Nanti que s’intéressait aux filles ! Voilà qui était nouveau. Je le regardais d’un œil neuf. Il n’avait pas changé. « J’ai vécu un moment ici. Je connais pleins de filles. Je peux vous arranger des bons coups ».

J’avais du mal interpréter sa question car je me suis retrouvé avec un de ses bons coups derrière la tête dont il avait le secret.

« Une danseuse qui se produisait sur l’Impérium.

- Une danseuse de l’Impérium ? ha oui, Cristal. »

Cristal était un canon, une fille superbe qui dansait dans certains bars. Elle faisait de ses trucs autour d’une simple barre verticale. Une véritable artiste. Nanti avait une sacré mémoire, je lui en avais à peine parlé juste pour me justifier en lui disant que ce n’était pas une pute mais une véritable artiste qui avait passé une année entière sur l’Impérium.

« J’ai peut-être exagéré un peu patron. C’est vrai que c’est une très bonne danseuse mais dans cette troupe, je crois qu’elle s’occupait plutôt des accessoires, elle était genre, remplaçante mais ce n’est pas une pute.

- Avec qui elle couche et pour combien m’importe peu Mérino. Est ce qu’elle a passé du temps sur l’Impérium ?

- Mais elle ne couchait pas. » Bon, d’accord, ce n’était pas le sujet

« Elle a dû passer un an sur l’Impérium, peut-être deux.

- Récemment ?

- Elle est revenue il y a deux ans si je ne m’abuse

- Alors, tu me la retrouves, je veux savoir toutes les procédures de contrôle mises en place pour les visiteurs ».

J’aurais dû me douter que ce n’était pas sexuel, avec Nanti, ça ne l’est jamais.

Chapitre 21

21

03/09/3023 Datation légale de Valence.

23H45 / 24 : horaire du vaisseau potentiellement innocente

Maelie s’est éclipsée et elle n’était pas dans ses quartiers. Je crains qu’elle fasse des bêtises, je ne sais pas quoi mais comme on dit, elle est capable du meilleur comme du pire mais c’est dans le pire qu’elle est la meilleure. Je la trouvais sur l’espace extérieur du vaisseau. C’est vrai qu’il y a là une belle superficie qu’on ne sait pas comment utiliser. Une face externe est prise par la salle de contrôle et les autres faces, on en fait rien car quand on s’arrime à une station on devient dépendant de son état de gravité et les autres faces deviennent verticales, donc impraticable mais dans l’espace, la gravité étant placée au centre du potentiellement innocente, entre la surface externe et les champs de force, nous avons de la place. Il y a d’abord eu une ombre juste à l’extrême limite de mon champ de vision, puis une bête qu’on ne trouve que dans nos pires cauchemars s’est jetée sur moi. J’ai crié et le monstre m’a traversé. Le temps de retrouver la raison et je débarquais dans un océan emplit de poissons et coquillages en tout genre. J’avais déjà vu ça en deux dimensions dans un documentaire. C’était flippant. Mais en troisD, il y a vraiment de quoi faire une crise cardiaque.
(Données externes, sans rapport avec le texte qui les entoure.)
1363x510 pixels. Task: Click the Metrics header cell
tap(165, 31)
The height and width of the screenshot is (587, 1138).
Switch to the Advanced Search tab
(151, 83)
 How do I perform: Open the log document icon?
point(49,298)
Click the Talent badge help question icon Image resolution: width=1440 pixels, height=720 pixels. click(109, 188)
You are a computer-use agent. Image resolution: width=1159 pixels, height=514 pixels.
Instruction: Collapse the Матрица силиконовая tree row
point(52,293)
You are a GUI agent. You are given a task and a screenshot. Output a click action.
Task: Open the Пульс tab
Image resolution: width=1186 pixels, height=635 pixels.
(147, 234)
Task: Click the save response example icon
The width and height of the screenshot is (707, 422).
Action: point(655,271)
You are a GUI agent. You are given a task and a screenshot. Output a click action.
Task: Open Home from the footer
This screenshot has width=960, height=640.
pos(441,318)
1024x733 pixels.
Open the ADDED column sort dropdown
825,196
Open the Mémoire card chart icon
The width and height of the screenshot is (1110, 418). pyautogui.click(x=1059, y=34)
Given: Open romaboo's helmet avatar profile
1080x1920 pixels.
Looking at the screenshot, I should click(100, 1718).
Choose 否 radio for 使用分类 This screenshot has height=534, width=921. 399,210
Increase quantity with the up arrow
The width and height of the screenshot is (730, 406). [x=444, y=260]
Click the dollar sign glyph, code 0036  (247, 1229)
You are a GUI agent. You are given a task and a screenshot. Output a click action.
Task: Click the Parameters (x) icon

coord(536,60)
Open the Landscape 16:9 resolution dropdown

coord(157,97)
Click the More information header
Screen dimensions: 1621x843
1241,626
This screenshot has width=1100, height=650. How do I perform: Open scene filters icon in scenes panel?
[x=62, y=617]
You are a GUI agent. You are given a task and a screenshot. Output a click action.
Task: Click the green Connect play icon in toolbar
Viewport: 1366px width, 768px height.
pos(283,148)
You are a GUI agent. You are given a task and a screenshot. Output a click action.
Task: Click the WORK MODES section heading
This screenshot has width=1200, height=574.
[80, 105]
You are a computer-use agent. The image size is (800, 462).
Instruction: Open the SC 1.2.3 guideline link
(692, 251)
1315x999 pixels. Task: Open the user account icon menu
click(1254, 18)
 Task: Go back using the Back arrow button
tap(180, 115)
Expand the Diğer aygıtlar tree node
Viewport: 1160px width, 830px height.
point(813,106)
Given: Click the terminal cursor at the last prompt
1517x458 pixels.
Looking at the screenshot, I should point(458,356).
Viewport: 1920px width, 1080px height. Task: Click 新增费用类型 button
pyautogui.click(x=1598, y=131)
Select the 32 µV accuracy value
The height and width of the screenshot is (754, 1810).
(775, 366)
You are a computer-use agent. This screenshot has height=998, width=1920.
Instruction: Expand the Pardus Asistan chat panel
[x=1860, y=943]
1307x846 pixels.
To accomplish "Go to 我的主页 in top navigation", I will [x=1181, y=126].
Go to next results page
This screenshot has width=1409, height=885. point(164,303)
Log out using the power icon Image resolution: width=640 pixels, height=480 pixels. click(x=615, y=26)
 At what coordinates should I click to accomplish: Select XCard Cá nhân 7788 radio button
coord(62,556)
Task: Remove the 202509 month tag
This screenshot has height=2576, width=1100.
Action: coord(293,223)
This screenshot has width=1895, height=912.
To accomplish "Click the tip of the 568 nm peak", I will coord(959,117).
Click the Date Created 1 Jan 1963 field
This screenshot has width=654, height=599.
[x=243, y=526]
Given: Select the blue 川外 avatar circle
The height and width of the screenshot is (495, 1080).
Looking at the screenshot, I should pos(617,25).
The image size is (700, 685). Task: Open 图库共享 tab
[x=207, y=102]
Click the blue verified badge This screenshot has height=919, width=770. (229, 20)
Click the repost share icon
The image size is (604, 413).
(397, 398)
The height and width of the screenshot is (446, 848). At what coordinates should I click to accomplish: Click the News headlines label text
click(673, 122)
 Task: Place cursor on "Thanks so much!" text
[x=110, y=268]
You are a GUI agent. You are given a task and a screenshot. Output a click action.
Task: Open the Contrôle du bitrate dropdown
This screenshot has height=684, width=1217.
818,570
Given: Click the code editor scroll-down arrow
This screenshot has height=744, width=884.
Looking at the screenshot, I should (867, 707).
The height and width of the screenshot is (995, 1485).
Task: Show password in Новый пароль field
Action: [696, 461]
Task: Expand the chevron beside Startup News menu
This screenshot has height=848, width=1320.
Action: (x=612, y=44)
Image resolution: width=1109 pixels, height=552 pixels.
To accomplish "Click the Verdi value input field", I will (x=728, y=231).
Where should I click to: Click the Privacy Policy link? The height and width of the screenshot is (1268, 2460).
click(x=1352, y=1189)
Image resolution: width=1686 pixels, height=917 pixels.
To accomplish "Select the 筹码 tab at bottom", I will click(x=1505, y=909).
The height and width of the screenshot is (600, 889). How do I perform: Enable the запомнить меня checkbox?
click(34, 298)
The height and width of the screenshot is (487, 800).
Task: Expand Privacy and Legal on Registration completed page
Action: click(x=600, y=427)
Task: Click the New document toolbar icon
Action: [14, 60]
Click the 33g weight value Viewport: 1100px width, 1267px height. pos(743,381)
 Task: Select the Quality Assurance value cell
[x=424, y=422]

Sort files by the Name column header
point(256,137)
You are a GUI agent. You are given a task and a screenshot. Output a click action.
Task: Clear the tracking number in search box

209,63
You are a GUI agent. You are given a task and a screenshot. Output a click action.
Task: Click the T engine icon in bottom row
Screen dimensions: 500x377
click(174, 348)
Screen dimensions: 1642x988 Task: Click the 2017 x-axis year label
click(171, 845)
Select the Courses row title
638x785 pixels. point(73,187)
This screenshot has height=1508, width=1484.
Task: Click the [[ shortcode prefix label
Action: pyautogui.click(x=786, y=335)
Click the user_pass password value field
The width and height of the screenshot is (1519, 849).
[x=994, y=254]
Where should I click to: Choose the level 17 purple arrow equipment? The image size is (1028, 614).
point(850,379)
Maelie est couchée sur la coque externe du vaisseau. Je m’installe à ses cotés, la tête submergée par ce décor qui recouvre tout le champ de force externe. Des bêtes en tout genre passent au dessus de la tête. Je décris le temps de m’en remettre et pose enfin la question fatidique :

« C’est quoi ça ? »

Maelie soupire. « C’était une surprise. J’ai commandé cette babiole quand on a livré la terre. Je me suis dit que ça vous ferait plaisir.

- Et on peut visionner des films sur ce truc ?

- Bien sur, c’est fait pour.

- Géant. » Je me tournai vers Maelie, c’était vraiment une brave fille. Je savais que ses priorités allaient vers des choses plus futiles, des trucs de filles mais elle avait dû dépenser une fortune pour cet écran 3D. Elle soupirait à nouveau.

« On retrouvera Martel ». Un pieux mensonge ne fait pas de mal.

« On mettra tout en œuvre pour le retrouver ». Mais la vérité, c’est mieux.

Elle soupira de nouveau. Je commençais à me demander sérieusement si elle n’en pinçait pas pour notre petit gars.